A few of the men stood up, as though trying to see through the hill toward the enemy positions. That was something else.

"I think we can guess what they mean to do. Hold our beat-down brigade here until they can reestablish their lines of communication and supply, keeping their fingers crossed that we'll surrender. It's been three days. The Wolves keep hearing activity on the other side of their hills-why haven't they attacked? Last Chance told us that we'll die tomorrow. Let's shut him up for good. They're the ones worried about how much worse it'll get tomorrow, not us.

"I know what you're thinking: You've heard this story before. A populace rising, all we have to do is go help them, mid wives to a new Freehold. I'm telling you what I've heard from the resistance. Maybe it's wrong, maybe it's lies, maybe they're trying to get us out of our ditches and into the open. "

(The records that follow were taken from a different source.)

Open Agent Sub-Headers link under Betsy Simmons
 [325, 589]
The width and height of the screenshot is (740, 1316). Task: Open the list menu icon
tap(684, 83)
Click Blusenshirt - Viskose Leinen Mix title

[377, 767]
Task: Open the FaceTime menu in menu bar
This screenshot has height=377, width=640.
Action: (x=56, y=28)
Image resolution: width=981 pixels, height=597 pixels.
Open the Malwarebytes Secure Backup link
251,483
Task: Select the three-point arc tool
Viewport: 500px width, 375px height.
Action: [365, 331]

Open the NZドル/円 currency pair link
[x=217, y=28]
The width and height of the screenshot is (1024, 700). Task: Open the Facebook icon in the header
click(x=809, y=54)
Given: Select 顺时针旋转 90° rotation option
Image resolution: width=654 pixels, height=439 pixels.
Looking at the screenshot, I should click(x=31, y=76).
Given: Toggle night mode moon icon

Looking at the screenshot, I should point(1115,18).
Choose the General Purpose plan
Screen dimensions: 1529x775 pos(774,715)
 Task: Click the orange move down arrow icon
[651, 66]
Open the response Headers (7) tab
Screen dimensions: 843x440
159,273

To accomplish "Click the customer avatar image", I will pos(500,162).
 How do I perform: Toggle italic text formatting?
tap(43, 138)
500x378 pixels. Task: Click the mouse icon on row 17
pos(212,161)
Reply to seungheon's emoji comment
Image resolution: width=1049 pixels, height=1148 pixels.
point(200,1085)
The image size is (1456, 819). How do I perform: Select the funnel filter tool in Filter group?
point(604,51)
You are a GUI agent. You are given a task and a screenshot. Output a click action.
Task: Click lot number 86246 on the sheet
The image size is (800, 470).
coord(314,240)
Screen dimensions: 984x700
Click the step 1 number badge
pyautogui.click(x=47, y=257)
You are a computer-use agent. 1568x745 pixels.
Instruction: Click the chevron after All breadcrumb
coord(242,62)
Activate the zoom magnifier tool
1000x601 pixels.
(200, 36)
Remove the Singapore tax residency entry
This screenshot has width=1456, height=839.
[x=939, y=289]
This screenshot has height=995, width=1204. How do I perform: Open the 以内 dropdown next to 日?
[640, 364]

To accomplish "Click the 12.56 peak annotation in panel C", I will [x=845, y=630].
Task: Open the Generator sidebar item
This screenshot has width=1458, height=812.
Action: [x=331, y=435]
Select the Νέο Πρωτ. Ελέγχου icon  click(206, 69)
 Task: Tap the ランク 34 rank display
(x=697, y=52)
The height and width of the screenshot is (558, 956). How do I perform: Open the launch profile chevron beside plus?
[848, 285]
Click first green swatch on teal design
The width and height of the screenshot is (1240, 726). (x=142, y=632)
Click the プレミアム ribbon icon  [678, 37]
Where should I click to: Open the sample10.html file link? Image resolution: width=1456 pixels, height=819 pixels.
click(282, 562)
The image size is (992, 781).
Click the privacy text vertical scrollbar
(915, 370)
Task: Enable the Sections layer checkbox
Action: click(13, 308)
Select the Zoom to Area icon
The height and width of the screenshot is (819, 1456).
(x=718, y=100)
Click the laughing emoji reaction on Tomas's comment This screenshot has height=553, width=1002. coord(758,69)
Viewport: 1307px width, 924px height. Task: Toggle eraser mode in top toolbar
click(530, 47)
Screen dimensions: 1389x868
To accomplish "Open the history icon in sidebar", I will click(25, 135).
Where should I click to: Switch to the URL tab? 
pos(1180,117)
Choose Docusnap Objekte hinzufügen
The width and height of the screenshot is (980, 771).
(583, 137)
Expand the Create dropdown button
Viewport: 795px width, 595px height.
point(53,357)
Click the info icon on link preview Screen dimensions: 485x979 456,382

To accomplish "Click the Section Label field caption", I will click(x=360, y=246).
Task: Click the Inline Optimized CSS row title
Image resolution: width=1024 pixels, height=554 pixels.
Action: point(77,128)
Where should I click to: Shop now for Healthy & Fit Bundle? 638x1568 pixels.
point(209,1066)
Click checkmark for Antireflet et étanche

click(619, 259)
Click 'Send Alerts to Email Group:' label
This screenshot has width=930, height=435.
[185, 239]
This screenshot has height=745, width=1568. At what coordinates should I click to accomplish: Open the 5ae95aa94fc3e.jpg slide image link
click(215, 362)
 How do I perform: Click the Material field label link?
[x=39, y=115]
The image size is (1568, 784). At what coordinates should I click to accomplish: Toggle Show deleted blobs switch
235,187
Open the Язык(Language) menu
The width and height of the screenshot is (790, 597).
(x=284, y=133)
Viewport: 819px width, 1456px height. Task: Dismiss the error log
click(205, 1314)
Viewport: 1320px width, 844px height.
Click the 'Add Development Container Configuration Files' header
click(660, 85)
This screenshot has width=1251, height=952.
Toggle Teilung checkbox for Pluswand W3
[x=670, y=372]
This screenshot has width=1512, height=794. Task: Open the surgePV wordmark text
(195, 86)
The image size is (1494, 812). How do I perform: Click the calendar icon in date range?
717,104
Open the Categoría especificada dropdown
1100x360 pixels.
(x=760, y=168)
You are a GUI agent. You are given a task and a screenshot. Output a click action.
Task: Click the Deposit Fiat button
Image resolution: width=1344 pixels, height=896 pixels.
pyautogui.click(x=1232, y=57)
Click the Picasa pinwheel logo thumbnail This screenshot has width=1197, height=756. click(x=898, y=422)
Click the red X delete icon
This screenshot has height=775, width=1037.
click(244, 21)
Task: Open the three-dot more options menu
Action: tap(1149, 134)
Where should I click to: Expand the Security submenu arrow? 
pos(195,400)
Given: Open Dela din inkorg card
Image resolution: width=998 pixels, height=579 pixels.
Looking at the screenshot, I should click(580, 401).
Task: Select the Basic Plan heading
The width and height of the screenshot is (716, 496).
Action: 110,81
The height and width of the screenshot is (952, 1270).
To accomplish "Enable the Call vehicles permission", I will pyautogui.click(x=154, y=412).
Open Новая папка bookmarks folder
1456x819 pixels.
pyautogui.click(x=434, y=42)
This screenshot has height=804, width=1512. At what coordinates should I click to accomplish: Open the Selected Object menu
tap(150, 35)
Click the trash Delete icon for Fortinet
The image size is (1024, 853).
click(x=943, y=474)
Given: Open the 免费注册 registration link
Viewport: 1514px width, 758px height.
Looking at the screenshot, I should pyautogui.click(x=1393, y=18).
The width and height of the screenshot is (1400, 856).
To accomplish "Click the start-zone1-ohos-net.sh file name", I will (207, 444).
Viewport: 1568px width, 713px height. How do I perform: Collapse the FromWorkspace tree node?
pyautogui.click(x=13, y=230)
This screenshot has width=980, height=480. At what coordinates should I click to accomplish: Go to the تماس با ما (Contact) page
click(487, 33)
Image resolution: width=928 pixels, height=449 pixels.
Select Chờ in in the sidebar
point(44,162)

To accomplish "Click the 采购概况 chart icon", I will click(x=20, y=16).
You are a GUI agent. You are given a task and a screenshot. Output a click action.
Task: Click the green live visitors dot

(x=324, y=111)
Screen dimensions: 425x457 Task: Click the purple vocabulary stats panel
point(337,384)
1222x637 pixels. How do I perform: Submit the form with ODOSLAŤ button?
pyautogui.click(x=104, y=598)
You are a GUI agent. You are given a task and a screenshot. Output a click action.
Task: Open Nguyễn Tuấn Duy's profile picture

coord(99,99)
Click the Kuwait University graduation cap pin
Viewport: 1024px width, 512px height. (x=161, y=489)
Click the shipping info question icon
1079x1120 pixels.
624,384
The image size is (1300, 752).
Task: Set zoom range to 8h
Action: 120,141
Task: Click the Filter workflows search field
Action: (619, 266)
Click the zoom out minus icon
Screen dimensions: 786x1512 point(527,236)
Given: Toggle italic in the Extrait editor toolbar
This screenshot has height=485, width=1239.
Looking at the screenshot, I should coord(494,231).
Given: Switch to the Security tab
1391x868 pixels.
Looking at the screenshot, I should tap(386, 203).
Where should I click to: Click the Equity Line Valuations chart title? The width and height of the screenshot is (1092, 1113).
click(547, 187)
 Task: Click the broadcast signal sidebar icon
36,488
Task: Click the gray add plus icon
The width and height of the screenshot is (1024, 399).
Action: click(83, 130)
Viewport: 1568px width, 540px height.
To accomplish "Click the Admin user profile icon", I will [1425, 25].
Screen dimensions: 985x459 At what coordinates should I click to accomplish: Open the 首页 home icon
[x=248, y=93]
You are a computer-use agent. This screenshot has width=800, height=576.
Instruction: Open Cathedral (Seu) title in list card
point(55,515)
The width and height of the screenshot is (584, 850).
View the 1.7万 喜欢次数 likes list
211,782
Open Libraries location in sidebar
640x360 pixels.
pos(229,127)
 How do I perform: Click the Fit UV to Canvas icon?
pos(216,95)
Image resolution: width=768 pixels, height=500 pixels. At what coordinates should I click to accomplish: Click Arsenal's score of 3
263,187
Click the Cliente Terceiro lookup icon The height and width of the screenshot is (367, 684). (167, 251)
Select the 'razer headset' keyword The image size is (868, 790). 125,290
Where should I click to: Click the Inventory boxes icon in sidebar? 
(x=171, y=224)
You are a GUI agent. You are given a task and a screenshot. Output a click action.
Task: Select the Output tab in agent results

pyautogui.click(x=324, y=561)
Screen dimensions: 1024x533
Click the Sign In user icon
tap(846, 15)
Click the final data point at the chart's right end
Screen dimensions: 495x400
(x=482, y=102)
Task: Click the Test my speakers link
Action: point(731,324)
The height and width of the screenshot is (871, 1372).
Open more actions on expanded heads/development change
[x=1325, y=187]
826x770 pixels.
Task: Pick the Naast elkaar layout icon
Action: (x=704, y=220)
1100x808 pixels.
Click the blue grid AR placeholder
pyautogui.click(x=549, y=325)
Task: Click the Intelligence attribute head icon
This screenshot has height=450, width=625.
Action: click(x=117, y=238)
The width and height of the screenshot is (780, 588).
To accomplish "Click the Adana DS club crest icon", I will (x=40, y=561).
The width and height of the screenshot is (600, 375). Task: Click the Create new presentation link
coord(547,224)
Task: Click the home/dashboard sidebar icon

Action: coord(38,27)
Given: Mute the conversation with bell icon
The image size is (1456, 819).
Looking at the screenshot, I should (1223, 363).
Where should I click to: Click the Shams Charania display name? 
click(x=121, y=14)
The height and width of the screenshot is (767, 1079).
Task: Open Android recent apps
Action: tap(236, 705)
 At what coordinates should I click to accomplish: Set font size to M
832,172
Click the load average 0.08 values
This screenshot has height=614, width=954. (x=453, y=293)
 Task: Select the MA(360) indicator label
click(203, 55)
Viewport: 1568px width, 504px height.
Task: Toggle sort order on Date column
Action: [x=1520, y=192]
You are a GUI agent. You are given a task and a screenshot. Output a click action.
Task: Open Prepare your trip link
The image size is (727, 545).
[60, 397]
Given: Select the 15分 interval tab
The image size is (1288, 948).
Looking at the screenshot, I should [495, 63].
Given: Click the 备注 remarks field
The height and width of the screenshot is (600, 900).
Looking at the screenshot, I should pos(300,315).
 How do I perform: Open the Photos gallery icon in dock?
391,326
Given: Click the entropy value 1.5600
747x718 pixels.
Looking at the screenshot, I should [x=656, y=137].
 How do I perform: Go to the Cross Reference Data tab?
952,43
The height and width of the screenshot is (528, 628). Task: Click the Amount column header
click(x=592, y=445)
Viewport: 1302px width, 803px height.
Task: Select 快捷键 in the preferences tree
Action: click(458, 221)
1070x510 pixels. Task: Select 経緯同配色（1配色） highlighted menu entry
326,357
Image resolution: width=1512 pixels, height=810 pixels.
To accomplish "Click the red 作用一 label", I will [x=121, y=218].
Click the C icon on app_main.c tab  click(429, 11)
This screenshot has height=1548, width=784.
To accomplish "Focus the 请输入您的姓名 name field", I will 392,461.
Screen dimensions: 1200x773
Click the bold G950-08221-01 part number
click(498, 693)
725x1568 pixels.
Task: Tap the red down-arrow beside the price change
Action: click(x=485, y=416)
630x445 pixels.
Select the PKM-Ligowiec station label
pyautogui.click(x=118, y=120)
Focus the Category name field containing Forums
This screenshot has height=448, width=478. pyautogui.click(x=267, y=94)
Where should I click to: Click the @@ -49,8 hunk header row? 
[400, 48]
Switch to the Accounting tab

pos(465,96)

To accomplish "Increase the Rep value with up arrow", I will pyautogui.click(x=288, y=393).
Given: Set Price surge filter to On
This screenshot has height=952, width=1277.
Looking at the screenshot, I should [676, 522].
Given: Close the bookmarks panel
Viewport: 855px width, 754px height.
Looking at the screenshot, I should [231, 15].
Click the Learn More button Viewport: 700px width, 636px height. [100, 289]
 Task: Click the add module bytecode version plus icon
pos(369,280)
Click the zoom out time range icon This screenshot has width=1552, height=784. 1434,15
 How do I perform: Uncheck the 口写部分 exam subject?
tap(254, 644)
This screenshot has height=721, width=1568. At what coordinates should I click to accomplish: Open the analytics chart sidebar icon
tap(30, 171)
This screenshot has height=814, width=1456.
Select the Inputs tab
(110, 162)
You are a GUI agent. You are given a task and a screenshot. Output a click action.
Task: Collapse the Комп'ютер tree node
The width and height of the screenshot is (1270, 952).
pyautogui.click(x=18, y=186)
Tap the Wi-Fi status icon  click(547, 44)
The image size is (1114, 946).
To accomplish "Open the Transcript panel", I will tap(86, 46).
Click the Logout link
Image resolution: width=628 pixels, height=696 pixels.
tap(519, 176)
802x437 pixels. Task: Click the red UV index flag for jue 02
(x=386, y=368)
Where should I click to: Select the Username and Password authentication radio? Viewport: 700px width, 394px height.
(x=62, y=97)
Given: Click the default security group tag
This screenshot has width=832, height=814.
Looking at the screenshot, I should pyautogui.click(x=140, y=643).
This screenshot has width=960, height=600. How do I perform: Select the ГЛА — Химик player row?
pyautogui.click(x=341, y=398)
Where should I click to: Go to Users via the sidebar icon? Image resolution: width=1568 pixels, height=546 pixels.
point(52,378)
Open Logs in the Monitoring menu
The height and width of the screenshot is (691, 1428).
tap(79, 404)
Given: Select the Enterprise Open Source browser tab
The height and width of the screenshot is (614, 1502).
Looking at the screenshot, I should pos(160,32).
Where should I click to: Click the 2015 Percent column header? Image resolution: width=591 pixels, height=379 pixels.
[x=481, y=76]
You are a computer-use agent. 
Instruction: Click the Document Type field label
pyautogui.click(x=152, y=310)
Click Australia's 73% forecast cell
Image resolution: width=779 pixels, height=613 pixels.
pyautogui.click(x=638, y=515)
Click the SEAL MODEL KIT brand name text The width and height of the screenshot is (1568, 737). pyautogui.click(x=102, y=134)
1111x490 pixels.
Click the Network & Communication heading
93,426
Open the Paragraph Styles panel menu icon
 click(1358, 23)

"Let's take them up on it. Put their money where Last Chance's mouth is. I wonder how often, in the history of the Moondaggers, they've been on the receiving end of an assault. Bears in the spearhead, Wolves snapping at their flanks, and a real assault by trained men coming in behind mortar fire. "

"And a Cat opening up that asshole in the swinging chair," Duvalier said, suddenly beside him. "If you boys will loan me a couple of claymores from the front of your positions, I'll see if I can't plant a couple around the Moondaggers' headquarters."